◆ **Supplied records**

=== Begin Enclosure ===

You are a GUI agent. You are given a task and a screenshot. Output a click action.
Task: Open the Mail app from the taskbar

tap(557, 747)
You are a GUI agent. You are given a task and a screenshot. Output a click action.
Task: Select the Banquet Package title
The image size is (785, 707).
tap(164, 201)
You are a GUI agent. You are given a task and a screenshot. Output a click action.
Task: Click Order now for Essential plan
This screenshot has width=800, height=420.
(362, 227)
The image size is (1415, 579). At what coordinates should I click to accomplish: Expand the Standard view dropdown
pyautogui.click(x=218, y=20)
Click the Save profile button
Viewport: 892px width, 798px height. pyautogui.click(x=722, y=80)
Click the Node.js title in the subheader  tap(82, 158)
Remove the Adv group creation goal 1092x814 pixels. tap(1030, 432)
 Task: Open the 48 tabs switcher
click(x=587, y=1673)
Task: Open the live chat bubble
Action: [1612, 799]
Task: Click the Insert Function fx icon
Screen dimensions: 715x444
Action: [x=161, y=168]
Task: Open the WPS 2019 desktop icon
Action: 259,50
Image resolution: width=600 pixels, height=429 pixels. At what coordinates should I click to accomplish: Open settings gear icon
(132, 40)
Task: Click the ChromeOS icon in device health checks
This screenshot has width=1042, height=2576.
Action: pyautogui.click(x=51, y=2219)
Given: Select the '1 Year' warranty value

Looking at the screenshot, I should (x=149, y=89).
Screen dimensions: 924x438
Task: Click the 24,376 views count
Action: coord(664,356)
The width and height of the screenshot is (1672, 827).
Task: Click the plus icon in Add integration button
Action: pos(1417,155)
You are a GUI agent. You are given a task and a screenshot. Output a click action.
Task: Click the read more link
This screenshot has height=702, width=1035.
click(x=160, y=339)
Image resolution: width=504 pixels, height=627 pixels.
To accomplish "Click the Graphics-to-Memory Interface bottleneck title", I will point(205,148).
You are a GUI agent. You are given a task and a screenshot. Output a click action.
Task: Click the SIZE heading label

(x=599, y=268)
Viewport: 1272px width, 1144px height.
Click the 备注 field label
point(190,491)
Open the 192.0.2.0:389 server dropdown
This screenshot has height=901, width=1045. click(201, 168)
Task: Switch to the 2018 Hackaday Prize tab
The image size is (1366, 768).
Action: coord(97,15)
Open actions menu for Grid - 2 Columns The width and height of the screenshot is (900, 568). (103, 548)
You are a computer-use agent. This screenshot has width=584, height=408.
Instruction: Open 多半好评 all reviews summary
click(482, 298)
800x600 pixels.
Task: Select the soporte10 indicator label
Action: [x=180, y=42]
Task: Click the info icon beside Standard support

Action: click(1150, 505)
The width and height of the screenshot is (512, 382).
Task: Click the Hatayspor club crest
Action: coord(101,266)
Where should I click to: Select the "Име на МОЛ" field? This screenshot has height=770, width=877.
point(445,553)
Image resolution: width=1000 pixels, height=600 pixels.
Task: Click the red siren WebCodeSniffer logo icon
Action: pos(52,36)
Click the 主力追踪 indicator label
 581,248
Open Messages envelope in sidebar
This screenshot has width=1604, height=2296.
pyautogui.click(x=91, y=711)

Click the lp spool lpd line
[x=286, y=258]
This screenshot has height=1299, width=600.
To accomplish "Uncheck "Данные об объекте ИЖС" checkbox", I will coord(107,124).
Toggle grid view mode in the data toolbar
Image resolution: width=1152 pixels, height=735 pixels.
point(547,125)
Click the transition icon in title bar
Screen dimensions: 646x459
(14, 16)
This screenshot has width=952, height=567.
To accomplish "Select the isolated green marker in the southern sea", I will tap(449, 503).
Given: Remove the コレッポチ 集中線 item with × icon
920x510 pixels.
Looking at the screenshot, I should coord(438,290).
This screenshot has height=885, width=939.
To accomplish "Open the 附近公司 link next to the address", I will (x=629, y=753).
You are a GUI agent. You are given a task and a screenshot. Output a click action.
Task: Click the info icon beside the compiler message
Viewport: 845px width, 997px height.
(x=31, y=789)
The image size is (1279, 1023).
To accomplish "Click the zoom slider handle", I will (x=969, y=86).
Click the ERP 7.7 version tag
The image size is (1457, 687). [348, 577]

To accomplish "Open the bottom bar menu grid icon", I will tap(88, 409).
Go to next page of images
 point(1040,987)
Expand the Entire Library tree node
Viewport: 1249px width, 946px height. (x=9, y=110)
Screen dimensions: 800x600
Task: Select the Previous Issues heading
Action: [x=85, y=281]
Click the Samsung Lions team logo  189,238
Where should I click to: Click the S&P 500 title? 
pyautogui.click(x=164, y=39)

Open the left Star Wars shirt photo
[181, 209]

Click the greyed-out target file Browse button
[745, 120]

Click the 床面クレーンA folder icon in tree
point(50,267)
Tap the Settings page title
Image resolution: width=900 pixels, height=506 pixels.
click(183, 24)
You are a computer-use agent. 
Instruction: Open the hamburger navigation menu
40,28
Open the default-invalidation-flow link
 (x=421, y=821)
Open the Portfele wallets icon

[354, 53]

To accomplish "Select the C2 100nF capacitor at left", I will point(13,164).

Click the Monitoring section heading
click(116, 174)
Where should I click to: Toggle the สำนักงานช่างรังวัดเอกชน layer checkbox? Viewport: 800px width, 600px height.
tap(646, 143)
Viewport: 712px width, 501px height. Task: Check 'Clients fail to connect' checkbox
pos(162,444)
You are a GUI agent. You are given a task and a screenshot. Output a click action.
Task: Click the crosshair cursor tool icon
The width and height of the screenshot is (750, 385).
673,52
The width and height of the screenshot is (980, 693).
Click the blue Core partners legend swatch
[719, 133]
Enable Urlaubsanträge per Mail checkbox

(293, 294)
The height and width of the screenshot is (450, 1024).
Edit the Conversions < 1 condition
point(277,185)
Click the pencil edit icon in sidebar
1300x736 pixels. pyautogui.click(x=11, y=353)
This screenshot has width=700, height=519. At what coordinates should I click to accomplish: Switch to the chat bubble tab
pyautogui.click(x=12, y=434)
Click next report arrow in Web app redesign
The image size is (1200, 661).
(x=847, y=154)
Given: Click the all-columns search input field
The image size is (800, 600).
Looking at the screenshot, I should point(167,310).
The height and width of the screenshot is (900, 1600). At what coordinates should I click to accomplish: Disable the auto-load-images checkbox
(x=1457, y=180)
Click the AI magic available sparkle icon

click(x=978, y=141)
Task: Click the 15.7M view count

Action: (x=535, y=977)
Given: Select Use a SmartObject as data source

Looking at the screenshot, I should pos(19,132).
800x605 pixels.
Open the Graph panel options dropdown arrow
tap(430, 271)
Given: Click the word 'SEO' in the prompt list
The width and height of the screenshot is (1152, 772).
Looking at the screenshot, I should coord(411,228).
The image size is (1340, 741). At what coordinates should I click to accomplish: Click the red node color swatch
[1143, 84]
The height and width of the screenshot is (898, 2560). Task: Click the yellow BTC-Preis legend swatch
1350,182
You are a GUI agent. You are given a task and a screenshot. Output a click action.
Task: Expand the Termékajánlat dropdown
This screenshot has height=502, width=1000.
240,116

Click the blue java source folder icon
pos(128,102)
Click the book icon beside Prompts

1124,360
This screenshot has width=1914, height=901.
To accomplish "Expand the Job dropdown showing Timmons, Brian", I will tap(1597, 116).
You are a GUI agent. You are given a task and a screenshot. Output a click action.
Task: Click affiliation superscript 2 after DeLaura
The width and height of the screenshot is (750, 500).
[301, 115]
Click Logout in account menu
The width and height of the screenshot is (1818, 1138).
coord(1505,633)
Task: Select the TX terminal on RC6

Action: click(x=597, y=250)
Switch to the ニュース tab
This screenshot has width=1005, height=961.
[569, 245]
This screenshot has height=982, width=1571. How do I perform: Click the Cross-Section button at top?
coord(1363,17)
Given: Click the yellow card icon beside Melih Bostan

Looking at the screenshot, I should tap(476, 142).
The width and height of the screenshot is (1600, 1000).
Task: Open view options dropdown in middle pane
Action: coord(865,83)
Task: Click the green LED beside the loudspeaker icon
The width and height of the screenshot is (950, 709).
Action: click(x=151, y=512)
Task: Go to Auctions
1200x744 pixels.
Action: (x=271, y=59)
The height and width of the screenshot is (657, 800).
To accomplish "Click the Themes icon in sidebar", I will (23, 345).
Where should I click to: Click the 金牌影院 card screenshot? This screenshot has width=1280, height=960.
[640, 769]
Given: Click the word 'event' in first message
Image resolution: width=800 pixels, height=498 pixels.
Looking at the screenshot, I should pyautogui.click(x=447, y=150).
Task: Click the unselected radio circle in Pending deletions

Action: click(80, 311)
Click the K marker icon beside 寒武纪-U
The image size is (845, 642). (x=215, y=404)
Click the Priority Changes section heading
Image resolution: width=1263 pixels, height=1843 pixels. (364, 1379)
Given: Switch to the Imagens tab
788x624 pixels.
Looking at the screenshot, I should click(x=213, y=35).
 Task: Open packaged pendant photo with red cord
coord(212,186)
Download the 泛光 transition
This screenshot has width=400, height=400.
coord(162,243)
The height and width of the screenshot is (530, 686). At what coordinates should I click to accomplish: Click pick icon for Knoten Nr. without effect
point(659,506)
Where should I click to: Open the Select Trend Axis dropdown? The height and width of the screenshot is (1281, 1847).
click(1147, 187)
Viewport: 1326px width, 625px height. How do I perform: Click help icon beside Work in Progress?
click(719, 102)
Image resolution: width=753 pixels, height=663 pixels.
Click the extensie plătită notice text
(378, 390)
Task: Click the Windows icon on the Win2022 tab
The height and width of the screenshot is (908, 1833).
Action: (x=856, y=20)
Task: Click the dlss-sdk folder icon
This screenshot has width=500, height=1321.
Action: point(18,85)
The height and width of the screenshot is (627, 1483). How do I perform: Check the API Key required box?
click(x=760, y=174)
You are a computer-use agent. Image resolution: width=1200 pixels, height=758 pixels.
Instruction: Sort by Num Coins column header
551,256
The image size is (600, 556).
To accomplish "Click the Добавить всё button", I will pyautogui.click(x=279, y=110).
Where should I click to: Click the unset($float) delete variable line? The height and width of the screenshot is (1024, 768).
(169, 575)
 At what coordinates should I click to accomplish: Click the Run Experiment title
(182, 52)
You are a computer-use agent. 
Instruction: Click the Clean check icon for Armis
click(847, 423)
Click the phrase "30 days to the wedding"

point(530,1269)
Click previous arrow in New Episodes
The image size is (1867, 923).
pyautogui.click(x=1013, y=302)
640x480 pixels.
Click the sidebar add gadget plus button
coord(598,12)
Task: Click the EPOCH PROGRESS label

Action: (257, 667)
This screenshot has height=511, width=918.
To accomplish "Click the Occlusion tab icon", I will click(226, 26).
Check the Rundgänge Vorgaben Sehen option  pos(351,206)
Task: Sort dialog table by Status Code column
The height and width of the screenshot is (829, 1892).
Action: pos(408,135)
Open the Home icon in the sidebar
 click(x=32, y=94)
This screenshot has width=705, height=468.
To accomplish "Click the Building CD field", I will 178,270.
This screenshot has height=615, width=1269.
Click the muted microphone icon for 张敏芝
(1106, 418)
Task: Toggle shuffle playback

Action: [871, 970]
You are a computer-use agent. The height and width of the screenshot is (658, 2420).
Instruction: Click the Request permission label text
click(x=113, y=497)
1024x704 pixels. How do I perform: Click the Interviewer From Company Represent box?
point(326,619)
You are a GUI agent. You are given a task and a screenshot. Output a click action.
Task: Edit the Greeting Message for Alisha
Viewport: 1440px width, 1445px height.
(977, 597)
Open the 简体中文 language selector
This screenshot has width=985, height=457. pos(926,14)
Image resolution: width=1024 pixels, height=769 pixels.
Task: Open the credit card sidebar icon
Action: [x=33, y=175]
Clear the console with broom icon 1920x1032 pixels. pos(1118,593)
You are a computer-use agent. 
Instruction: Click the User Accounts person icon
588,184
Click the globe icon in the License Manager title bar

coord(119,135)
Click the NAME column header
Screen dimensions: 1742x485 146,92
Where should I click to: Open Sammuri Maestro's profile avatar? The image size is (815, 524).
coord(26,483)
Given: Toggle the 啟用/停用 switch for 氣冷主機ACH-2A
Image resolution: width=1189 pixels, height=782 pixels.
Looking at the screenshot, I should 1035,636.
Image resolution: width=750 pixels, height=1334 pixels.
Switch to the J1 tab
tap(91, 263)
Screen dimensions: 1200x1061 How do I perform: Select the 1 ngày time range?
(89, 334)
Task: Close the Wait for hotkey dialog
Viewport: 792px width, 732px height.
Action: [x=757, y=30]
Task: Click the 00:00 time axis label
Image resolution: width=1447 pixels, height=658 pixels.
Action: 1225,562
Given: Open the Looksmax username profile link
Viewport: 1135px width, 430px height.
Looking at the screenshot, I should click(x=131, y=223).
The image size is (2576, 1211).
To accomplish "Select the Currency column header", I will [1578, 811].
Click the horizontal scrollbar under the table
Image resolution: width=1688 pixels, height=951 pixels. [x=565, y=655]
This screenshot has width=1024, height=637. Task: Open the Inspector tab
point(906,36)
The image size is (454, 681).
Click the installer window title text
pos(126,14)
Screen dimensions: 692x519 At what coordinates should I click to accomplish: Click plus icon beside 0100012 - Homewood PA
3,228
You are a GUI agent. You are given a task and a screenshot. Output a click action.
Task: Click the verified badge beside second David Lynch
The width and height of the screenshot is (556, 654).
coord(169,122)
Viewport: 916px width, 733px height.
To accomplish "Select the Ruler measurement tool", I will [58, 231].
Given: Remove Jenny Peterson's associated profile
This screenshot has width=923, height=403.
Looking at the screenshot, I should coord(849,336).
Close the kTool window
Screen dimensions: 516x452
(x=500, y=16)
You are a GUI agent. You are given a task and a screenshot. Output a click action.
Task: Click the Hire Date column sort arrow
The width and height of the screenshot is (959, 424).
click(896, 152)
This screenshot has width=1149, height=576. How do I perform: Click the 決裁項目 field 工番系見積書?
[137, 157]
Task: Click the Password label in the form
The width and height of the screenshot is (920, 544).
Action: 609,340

=== End Enclosure ===

◆ **Task requirements**
Only the lines above starting with the one with "Task: Open packaged" and going through the one with "Task: Sort dialog table by Status Code column" are to be copied, word for word and with both ends kept.

◆ **Solution to this exercise**
 Task: Open packaged pendant photo with red cord
coord(212,186)
Download the 泛光 transition
This screenshot has width=400, height=400.
coord(162,243)
The height and width of the screenshot is (530, 686). At what coordinates should I click to accomplish: Click pick icon for Knoten Nr. without effect
point(659,506)
Where should I click to: Open the Select Trend Axis dropdown? The height and width of the screenshot is (1281, 1847).
click(1147, 187)
Viewport: 1326px width, 625px height. How do I perform: Click help icon beside Work in Progress?
click(719, 102)
Image resolution: width=753 pixels, height=663 pixels.
Click the extensie plătită notice text
(378, 390)
Task: Click the Windows icon on the Win2022 tab
The height and width of the screenshot is (908, 1833).
Action: (x=856, y=20)
Task: Click the dlss-sdk folder icon
This screenshot has width=500, height=1321.
Action: point(18,85)
The height and width of the screenshot is (627, 1483). How do I perform: Check the API Key required box?
click(x=760, y=174)
You are a computer-use agent. Image resolution: width=1200 pixels, height=758 pixels.
Instruction: Sort by Num Coins column header
551,256
The image size is (600, 556).
To accomplish "Click the Добавить всё button", I will pyautogui.click(x=279, y=110).
Where should I click to: Click the unset($float) delete variable line? The height and width of the screenshot is (1024, 768).
(169, 575)
 At what coordinates should I click to accomplish: Click the Run Experiment title
(182, 52)
You are a computer-use agent. 
Instruction: Click the Clean check icon for Armis
click(847, 423)
Click the phrase "30 days to the wedding"

point(530,1269)
Click previous arrow in New Episodes
The image size is (1867, 923).
pyautogui.click(x=1013, y=302)
640x480 pixels.
Click the sidebar add gadget plus button
coord(598,12)
Task: Click the EPOCH PROGRESS label

Action: (257, 667)
This screenshot has height=511, width=918.
To accomplish "Click the Occlusion tab icon", I will click(226, 26).
Check the Rundgänge Vorgaben Sehen option  pos(351,206)
Task: Sort dialog table by Status Code column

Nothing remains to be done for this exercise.